Adulanza
Ieri (venticinque gennaio duemiladieci) è capitato che leggessi un articolo su Il Foglio, a firma di Camillo Langone, molto acre e irriverente, tutto votato all’attacco di Angelo Mellone, noto giornalista, opinionista e recentemente presentatore, proveniente, se non più appartenente, all’area riformista delle destra italiana, reo di essersi prostrato ai piedi del principe Fini, barattando la propria onestà intellettuale in cambio di un futuro posto da sottosegretario, consigliere d’amministrazione RAI, o simil cosa.
Devo dire che conosco Angelo, seppur virtualmente (Facebook è una grande risorsa per tutti coloro i quali vogliono poter dire “lo conosco!”), da qualche tempo, e lo leggo da molto più tempo (ad oggi potrei dire una diecina d’anni, quando pochi sapevano chi fosse), ritenendolo un valido esponente della destra culturale italiana: contornati dai vari De Angelis di turno, spaccateste e nostalgici dell’era post-fascista (altresì detta neo-nazista) della Repubblica di Salò, Mellone mi è subito apparso illuminante e moderno, anche perché, dopo anni di ideologi di destra che a malapena sapevano coniugare il verbo essere in un corretto italiano.
Non appartengo alla schiatta di coloro i quali ragionano secondo il principio post hoc ergo propter hoc (“dopo di ciò quindi a causa di ciò”), che nel caso in questione vorrebbe che le accuse di Langone siano vere, riducendo qualunque azione al suo effetto; ciò non di meno ho notato negli ultimi tempi un ammorbidimento nelle posizioni propagandate da Angelo Mellone (per dire di colui di cui si sta trattando: la stessa critic la muovo anche a Filippo Rossi, Franco Bechis e altri), speculando il comportamento del leader, ormai caduto in disgrazia presso i suoi, della destra italiana (Fini, ndr), in contraddizione con molte delle posizioni fondamentali che contraddistinguono le ideologie classiche (es. aborto, eutanasia, famiglia, cittadinanza).

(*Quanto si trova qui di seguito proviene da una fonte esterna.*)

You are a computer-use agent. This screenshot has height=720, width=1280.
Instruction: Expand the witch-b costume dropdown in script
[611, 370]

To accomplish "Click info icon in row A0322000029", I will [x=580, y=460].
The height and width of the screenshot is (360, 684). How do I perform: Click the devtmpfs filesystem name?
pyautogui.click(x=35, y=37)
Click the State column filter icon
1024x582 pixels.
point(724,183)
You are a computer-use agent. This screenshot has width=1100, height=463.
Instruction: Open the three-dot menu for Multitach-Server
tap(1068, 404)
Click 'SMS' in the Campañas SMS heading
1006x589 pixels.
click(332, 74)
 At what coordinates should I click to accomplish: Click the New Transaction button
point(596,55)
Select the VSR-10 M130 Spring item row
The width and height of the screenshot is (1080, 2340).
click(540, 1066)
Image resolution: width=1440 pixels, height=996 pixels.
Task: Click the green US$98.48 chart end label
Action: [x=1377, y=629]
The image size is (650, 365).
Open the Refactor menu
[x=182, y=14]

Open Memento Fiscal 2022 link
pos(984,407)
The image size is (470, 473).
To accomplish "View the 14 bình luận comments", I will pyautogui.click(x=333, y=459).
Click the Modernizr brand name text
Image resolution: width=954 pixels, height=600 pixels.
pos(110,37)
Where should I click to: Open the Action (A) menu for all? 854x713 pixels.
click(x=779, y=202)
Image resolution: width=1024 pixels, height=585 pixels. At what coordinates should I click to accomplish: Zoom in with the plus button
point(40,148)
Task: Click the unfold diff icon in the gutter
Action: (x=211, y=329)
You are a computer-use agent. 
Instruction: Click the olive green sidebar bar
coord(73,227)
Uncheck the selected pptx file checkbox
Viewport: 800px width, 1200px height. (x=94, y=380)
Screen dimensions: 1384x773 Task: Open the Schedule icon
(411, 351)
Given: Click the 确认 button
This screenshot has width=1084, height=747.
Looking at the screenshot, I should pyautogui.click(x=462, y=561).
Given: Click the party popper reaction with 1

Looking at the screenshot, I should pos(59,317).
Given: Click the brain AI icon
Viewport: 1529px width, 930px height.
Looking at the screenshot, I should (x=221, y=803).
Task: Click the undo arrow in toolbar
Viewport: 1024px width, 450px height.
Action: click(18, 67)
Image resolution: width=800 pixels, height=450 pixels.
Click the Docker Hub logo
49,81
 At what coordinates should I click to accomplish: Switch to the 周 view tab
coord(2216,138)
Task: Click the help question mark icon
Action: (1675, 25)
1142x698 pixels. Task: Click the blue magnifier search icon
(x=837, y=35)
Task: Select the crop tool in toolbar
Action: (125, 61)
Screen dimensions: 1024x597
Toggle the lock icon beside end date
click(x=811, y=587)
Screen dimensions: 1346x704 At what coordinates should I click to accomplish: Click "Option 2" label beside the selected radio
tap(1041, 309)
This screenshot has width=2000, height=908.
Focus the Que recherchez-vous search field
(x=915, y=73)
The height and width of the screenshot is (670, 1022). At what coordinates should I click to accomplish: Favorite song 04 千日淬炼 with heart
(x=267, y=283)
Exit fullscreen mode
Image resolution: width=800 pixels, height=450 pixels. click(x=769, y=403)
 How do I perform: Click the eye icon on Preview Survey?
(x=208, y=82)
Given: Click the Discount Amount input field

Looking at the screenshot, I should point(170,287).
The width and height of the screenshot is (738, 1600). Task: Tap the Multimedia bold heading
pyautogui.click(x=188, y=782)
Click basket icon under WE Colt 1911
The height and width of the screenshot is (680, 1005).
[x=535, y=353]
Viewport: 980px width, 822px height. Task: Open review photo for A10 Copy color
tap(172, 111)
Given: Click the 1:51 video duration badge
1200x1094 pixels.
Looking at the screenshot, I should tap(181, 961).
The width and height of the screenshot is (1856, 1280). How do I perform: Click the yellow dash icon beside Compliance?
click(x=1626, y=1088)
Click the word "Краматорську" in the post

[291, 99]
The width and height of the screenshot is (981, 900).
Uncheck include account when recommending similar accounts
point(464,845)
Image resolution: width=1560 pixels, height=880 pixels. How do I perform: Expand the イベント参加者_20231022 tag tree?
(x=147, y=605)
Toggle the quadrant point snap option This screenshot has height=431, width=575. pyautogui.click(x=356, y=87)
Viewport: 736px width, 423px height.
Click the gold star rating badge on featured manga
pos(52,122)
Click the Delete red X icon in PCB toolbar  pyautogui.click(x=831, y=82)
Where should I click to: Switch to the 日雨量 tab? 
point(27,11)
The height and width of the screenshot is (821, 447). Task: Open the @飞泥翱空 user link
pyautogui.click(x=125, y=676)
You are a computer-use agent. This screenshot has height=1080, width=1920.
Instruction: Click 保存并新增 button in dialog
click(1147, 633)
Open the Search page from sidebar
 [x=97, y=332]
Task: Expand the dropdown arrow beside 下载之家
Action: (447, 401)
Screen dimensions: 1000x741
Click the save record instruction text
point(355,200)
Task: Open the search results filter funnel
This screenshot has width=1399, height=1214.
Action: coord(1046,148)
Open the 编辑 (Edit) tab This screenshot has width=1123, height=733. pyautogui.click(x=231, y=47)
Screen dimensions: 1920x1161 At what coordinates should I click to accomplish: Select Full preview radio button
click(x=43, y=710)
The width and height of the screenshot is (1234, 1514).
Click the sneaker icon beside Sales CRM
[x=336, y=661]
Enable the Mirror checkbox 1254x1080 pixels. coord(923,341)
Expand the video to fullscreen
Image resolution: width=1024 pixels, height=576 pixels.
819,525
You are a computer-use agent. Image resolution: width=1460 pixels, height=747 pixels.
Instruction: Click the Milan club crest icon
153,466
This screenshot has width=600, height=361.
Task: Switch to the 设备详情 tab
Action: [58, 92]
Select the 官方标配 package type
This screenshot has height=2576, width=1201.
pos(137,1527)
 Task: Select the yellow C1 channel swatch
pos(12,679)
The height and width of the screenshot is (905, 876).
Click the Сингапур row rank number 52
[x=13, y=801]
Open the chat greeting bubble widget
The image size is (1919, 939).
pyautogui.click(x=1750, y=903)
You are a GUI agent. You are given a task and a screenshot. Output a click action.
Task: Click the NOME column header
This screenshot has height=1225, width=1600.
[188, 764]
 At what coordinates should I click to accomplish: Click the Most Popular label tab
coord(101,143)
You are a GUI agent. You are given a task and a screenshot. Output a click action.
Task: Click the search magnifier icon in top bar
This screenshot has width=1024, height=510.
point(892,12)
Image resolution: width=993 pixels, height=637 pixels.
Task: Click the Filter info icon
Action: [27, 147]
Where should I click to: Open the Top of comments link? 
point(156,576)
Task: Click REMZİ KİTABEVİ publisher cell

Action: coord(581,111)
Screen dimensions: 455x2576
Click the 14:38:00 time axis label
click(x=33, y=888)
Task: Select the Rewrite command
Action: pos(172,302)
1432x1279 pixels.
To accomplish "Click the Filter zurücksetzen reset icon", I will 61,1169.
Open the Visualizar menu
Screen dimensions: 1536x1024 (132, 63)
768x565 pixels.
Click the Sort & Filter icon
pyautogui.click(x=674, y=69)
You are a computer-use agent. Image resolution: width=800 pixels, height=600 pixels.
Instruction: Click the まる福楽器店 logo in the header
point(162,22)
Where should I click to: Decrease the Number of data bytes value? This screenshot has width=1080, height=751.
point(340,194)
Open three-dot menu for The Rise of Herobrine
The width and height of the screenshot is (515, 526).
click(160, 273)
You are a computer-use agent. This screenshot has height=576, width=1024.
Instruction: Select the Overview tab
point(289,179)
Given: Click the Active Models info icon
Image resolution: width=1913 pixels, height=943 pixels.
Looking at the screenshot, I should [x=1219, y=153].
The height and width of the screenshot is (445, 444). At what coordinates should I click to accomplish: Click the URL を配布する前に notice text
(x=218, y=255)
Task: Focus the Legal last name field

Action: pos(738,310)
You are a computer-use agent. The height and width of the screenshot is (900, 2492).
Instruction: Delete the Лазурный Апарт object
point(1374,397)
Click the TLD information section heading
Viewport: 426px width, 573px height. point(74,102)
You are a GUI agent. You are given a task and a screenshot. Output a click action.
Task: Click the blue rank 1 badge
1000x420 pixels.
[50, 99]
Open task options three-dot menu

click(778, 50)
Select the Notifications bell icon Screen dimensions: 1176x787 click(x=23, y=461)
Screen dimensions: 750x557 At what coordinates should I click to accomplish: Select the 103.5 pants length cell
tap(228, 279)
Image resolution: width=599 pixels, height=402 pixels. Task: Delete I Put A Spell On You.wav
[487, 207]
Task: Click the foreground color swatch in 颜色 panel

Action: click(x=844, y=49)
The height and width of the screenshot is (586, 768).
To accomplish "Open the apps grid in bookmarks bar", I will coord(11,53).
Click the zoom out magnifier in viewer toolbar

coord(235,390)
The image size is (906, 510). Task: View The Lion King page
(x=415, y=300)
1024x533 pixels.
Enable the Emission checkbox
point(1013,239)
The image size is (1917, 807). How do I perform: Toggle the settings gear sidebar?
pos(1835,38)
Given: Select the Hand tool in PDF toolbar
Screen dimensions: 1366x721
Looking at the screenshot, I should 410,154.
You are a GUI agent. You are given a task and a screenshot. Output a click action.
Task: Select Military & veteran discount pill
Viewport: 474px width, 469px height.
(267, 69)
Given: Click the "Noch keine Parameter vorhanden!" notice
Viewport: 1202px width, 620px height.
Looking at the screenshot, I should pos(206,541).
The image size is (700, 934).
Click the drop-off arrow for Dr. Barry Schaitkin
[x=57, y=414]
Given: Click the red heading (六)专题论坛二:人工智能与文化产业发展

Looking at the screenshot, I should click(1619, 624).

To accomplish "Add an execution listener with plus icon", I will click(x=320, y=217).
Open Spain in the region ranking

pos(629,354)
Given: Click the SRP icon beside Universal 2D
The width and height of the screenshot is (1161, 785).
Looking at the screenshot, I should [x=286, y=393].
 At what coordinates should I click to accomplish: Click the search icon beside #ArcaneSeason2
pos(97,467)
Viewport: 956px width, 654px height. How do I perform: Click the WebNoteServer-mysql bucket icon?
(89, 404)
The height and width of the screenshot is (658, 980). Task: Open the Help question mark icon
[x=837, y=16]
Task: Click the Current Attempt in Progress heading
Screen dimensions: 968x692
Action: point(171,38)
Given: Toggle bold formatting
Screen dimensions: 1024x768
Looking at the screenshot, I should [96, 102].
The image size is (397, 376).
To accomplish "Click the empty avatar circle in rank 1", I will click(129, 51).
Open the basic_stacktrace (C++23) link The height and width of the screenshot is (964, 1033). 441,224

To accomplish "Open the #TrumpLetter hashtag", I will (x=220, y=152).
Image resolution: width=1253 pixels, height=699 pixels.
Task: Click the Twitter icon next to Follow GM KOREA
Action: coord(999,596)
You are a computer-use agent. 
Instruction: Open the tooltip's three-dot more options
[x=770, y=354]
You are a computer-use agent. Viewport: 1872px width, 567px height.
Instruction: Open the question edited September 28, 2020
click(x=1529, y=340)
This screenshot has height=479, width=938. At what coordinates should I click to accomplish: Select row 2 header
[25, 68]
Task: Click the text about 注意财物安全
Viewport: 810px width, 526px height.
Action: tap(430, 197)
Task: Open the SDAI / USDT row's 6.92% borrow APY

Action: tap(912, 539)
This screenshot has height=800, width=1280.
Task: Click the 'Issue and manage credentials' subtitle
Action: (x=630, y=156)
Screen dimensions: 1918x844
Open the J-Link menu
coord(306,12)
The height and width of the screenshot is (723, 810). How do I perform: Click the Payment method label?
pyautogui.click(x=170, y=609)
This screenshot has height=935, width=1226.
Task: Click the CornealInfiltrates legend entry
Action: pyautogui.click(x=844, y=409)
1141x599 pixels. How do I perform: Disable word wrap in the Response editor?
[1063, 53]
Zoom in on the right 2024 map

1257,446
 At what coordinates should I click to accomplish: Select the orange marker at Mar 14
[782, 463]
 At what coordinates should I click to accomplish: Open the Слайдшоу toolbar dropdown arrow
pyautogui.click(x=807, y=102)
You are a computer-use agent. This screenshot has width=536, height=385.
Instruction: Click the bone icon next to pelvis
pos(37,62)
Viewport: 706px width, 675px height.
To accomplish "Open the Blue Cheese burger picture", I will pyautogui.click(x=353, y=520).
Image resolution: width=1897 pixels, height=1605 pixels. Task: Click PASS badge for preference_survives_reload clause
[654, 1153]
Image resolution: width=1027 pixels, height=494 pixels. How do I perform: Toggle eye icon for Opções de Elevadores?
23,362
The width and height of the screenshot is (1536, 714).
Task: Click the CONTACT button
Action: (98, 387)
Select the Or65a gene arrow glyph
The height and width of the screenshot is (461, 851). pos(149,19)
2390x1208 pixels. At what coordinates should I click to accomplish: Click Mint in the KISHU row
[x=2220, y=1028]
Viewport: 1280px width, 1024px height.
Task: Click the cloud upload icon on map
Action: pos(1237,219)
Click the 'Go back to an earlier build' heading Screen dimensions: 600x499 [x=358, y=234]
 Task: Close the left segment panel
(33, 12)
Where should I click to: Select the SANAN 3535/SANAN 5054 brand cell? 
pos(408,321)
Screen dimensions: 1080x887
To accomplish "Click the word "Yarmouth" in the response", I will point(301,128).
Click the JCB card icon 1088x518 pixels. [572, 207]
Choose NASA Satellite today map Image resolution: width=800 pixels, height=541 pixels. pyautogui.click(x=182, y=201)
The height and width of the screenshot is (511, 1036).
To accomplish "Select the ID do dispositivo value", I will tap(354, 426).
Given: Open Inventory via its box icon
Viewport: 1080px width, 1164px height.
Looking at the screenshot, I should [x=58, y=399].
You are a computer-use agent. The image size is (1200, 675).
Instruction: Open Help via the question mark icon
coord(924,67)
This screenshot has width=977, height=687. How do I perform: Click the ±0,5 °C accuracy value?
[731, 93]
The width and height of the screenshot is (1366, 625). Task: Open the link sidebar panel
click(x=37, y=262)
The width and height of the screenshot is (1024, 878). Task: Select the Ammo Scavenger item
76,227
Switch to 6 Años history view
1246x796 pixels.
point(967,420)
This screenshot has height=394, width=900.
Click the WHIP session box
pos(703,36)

Noto sempre di più e con sempre maggior angoscia un fenomeno adulatorio nei confronti del potente impossessarsi della destra italiana: seppur un mal-costume tipico del nostro popolo (da uomo del sud posso testimoniarlo maggiormente), per decenni l’ambiente cultural-politico della Destra ne era rimasto immune, contraddicendo il principio del conservatorismo ossequiante, elevandoci alla stregua di gente sempre in lotta col potere, impermeabili ad ogni corruzione morale o pecuniaria (non per niente, quello che allora era il Movimento Sociale Italiano uscì dalla fase di Tangentopoli come unico non toccato da alcuna inchiesta).
L’avvento di Silvio Berlusconi sulla scena politica, vieppiù nelle fila del centro-destra, ha galvanizzato molti (me compreso, da principio), facendo ritenere che l’avvento d’un nuovo messia, dopo il Duce, fosse ormai giunto e che saremmo stati tutti condotti alla vittoria contro i demoni del comunismo e la follia delle conseguenze che esso avrebbe apportato alla nostra Patria.
Ma questa venuta e gli anni che ne sono seguito hanno sconvolto grandemente il nostro concetto di purezza intellettuale: uomo pragrmatico (ghe pensi mi) e di scarsa cultura personale, il Cav. non ha mai amato, come molti imprenditori del suo rango, la presenza di chiunque non sia d’accordo con le sue scelte, il quale viene immediatamente emarginato per non apportare nocumento all’immagine del leader; nel tempo, tale prassi ha condotto ell’emersione di mediocri uomini, privi di ogni morale o ideologia (si parla oggi di politica post-ideologica per definirne il comportamento), che infoltiscono le schiere adulanti personaggi, aspiranti nella benevolenza del signore del partito.
Corruptio optimi pessima
Così l’appiattimento di ogni discussione politica ha annichilito ogni elaborazione, facendo ormai ritenere gli opinionisti e i giornalisti dei semplici esecutori di comandi superiori, assimilati a compiacenti divulgatori del pensiero dominante: non se ne abbia a male, quindi, Angelo Mellone se quell’iconoclasta di Langone, finché ancora non omologato a voce di partito, lo attacchi tal duramente (magari facendo affidamento solamente sulla realtà da lui percepita): le critiche fanno male e sono irritanti, vieppiù se avvertite come ingiuste, ma aiutano a vedere ciò che non riusciamo più a notare.